Quick-Start

This quick-start guide shows how to get started using GraphFrames. After you work through this guide, move on to the User Guide to learn more about the many queries and algorithms supported by GraphFrames.

The following example shows how to create a GraphFrame, query it, and run the PageRank algorithm.

Python API

# Create a Vertex DataFrame with unique ID column "id"
v = spark.createDataFrame([
    ("a", "Alice", 34),
    ("b", "Bob", 36),
    ("c", "Charlie", 30),
], ["id", "name", "age"])

# Create an Edge DataFrame with "src" and "dst" columns
e = spark.createDataFrame([
    ("a", "b", "friend"),
    ("b", "c", "follow"),
    ("c", "b", "follow"),
], ["src", "dst", "relationship"])
# Create a GraphFrame
from graphframes import *

g = GraphFrame(v, e)

# Query: Get in-degree of each vertex.
g.inDegrees.show()

# Query: Count the number of "follow" connections in the graph.
g.edges.filter("relationship = 'follow'").count()

# Run PageRank algorithm, and show results.
results = g.pageRank(resetProbability=0.01, maxIter=20)
results.vertices.select("id", "pagerank").show()

Scala API

// import graphframes package

import org.graphframes._

// Create a Vertex DataFrame with unique ID column "id"
val v = spark.createDataFrame(List(
  ("a", "Alice", 34),
  ("b", "Bob", 36),
  ("c", "Charlie", 30)
)).toDF("id", "name", "age")

// Create an Edge DataFrame with "src" and "dst" columns
val e = spark.createDataFrame(List(
  ("a", "b", "friend"),
  ("b", "c", "follow"),
  ("c", "b", "follow")
)).toDF("src", "dst", "relationship")
// Create a GraphFrame

import org.graphframes.GraphFrame

val g = GraphFrame(v, e)

// Query: Get in-degree of each vertex.
g.inDegrees.show()

// Query: Count the number of "follow" connections in the graph.
g.edges.filter("relationship = 'follow'").count()
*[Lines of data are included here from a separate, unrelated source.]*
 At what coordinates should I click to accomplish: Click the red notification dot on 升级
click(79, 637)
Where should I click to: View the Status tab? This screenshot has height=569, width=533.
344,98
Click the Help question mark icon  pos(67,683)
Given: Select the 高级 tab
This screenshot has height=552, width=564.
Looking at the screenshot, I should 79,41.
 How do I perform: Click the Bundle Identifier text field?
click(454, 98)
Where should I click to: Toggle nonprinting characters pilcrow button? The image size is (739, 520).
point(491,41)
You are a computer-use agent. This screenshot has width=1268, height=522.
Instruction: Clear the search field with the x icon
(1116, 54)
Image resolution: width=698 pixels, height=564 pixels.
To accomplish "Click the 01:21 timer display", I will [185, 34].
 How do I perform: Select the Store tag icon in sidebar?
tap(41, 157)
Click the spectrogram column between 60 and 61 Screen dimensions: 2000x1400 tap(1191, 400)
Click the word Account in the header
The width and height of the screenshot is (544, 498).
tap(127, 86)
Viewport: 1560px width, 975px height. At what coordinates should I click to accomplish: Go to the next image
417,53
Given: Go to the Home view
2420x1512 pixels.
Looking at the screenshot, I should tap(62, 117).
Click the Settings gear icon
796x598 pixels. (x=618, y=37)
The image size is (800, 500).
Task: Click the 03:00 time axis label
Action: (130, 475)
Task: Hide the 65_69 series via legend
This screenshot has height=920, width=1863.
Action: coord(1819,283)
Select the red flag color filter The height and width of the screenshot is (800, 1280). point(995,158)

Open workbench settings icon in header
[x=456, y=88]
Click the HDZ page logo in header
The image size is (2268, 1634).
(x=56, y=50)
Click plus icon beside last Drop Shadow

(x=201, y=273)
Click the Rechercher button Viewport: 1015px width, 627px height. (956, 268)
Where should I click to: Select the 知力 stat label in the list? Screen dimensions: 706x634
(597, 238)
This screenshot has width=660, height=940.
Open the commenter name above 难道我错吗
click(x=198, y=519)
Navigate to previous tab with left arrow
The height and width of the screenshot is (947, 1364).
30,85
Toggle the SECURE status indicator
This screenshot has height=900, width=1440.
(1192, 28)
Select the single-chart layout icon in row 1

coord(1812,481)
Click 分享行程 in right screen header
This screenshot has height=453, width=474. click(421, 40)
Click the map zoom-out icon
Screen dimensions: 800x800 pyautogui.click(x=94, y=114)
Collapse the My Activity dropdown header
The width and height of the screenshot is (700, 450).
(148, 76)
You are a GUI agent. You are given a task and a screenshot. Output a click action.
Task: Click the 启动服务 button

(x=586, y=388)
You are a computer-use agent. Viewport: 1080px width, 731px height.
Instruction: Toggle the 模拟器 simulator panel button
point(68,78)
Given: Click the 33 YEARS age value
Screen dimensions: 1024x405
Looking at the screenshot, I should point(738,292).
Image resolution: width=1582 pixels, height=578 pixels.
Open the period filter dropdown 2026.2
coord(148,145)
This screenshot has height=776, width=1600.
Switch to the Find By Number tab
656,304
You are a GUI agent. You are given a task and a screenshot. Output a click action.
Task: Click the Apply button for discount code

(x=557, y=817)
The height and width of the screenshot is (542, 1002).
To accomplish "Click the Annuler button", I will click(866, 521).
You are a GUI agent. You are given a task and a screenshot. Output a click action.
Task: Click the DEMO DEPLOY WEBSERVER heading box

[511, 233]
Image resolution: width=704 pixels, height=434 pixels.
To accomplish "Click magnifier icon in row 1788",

// Run PageRank algorithm, and show results.
val results = g.pageRank.resetProbability(0.01).maxIter(20).run()
results.vertices.select("id", "pagerank").show()

Graph Algorithms

Historically, Apache Spark had a built-in graph processing tool named GraphX, that was based on RDD (pre Spark 2.x way of doing things). GraphX provided a set of graph algorithms, like PageRank, LabelPropagation, etc. In Spark 4.0.x GraphX was deprecated and is not recommended for usage*. Opposite, GraphFrames represent graphs using Spark's Dataset / Dataframe. GraphFrames. It also provides the set of standard graph algorithms, and this set is growing. For algorithms implemented in GraphX but currently not supported natively in GraphFrames, the library also provides a conversion method (see user guide). The following table shows the currently supported algorithms:

Algorithm GraphX (GX) GraphFrames (GF) Recommendations
BFS Yes Yes GF provides smoother API
Connected Components Yes Yes For small graphs and streaming GX, otherwise GF
Strongly Connected Components Yes No GX
Label Propagation Algorithm Yes Yes GF is faster on both small and big graphs
PageRank Yes No GX
Parallel Personalized PageRank Yes No GX
Shortest Paths Yes Yes For small graphs and streaming GX, otherwise GF
Triangle Count Yes Yes GF provides smoother API
SVD++ Yes No GX
Cycles Detection No Yes GF
Triangle Count No Yes GF
K-Core No Yes GF
Maximal Independent Set No Yes GF
Approximate Neighbor Functions No Yes GF
All Simple Paths No Yes GF
Random Walk Embeddings No Yes GF: Word2Vec if |V| < 15M or Hash2Vec

* Starting from 0.10.0 GraphFrames comes with it's own internal fork of GraphX package with multiple fixes and improvements.